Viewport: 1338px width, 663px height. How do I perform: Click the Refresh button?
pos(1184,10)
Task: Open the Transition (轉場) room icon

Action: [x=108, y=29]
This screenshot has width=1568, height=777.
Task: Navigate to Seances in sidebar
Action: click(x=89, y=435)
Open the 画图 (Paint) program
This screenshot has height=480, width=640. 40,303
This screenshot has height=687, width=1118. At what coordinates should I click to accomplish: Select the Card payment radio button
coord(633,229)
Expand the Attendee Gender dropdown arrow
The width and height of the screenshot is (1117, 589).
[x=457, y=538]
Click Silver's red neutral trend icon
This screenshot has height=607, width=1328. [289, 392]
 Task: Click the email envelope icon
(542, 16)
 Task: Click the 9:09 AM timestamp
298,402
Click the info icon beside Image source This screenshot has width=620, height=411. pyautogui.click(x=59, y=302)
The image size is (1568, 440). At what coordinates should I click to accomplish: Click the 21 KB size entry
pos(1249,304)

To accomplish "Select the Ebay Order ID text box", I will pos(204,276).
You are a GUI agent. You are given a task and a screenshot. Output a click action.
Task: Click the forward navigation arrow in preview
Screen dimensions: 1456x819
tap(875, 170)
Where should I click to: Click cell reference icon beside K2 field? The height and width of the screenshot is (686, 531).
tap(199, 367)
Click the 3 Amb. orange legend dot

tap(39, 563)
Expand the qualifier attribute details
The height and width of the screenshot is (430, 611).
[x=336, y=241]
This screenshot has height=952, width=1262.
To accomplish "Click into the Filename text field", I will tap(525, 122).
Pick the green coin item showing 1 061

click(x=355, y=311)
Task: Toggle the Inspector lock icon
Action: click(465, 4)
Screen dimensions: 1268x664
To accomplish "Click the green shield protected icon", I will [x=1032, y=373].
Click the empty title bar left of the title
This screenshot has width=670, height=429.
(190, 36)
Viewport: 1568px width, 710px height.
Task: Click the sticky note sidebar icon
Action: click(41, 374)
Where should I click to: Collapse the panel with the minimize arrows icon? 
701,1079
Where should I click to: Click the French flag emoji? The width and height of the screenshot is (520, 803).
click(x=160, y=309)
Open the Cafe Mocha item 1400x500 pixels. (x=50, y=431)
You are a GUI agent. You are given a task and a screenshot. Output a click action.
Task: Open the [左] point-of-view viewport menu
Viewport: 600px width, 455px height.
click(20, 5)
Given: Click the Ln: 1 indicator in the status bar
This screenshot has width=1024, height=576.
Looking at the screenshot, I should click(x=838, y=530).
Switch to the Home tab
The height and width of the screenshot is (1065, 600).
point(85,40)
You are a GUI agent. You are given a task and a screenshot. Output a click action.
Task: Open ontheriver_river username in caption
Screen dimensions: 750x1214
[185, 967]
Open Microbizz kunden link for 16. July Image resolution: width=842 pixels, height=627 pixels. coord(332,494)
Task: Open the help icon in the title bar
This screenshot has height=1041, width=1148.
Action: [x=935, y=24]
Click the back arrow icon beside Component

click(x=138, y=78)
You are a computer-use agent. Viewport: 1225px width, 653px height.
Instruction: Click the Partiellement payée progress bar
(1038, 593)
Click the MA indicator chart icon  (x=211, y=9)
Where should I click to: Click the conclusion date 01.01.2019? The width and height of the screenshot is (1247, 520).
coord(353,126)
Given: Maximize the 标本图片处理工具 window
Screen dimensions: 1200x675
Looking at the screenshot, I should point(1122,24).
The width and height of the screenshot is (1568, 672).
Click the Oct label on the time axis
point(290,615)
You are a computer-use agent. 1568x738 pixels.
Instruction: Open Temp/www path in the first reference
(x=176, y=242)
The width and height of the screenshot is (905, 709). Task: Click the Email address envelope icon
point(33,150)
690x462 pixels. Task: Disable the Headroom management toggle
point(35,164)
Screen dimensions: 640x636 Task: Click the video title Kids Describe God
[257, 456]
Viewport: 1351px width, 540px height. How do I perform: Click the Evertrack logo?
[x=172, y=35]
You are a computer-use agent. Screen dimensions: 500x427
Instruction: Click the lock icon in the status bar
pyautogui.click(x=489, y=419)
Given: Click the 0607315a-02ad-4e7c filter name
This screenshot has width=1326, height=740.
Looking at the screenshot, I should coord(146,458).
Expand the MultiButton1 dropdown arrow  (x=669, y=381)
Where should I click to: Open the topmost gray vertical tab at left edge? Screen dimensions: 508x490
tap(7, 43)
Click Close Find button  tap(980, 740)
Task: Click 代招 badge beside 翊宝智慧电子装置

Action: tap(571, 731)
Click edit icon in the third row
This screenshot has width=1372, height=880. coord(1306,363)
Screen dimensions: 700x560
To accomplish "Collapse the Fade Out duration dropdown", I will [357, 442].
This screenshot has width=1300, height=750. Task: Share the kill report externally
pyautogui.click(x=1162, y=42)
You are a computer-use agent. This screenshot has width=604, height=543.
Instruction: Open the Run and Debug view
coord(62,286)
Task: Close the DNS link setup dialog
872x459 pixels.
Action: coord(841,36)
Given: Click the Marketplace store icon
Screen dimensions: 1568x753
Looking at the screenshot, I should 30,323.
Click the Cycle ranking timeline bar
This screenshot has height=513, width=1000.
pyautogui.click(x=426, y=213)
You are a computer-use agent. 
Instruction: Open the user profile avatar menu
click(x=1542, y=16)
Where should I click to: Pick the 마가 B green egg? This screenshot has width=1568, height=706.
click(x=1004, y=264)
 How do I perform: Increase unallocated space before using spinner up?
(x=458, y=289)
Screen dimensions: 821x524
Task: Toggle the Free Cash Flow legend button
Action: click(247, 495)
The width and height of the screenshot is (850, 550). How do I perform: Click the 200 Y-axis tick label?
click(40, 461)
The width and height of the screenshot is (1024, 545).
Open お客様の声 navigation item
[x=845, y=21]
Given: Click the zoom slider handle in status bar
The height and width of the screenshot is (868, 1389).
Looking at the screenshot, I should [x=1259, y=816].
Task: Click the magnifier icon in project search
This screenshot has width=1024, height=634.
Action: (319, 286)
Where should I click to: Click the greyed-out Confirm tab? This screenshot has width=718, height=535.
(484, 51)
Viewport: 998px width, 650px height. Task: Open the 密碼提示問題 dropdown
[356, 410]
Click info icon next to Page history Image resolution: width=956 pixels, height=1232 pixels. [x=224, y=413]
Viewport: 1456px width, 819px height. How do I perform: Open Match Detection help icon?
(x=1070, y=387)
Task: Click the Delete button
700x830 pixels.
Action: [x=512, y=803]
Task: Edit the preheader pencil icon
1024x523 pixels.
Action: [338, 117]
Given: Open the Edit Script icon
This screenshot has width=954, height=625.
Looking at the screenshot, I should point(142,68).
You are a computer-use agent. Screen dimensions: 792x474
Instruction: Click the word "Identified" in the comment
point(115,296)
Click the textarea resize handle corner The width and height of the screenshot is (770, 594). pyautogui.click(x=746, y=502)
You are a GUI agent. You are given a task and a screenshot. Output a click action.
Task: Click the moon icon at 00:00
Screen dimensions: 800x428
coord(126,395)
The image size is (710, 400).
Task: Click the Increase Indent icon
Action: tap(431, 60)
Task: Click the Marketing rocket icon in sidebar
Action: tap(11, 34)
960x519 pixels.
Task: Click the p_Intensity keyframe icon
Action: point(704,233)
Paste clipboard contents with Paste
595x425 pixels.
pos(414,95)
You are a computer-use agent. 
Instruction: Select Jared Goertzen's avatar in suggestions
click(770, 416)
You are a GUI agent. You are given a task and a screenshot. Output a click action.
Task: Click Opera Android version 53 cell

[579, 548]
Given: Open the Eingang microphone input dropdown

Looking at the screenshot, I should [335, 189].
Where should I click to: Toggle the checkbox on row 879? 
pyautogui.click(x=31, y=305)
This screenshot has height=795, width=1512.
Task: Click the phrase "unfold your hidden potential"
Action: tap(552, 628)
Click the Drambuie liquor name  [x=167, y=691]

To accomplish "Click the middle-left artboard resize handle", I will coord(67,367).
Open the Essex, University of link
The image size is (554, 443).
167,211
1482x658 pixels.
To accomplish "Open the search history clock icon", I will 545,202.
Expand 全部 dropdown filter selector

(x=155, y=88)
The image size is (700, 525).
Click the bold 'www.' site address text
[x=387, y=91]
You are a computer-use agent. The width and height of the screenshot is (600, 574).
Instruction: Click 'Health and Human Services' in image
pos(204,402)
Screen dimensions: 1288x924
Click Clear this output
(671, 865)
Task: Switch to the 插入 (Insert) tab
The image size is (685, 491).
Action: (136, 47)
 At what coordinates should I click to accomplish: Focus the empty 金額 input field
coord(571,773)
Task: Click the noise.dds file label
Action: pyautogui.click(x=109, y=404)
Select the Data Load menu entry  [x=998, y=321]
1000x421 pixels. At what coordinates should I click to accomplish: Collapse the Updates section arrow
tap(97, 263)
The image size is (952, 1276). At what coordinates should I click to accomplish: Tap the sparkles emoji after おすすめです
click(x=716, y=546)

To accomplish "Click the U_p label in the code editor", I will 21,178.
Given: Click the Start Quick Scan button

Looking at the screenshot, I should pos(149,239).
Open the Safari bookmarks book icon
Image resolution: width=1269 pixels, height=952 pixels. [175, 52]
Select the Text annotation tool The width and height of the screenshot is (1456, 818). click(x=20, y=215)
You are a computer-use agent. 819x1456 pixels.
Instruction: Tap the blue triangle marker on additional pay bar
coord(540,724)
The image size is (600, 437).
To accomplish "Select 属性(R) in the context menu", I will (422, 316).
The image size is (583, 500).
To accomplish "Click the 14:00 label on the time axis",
+--
_Work instruction_
Return all lines from the material that contain "info".

_Final answer_
Click the info icon beside Image source This screenshot has width=620, height=411. pyautogui.click(x=59, y=302)
Click info icon next to Page history Image resolution: width=956 pixels, height=1232 pixels. [x=224, y=413]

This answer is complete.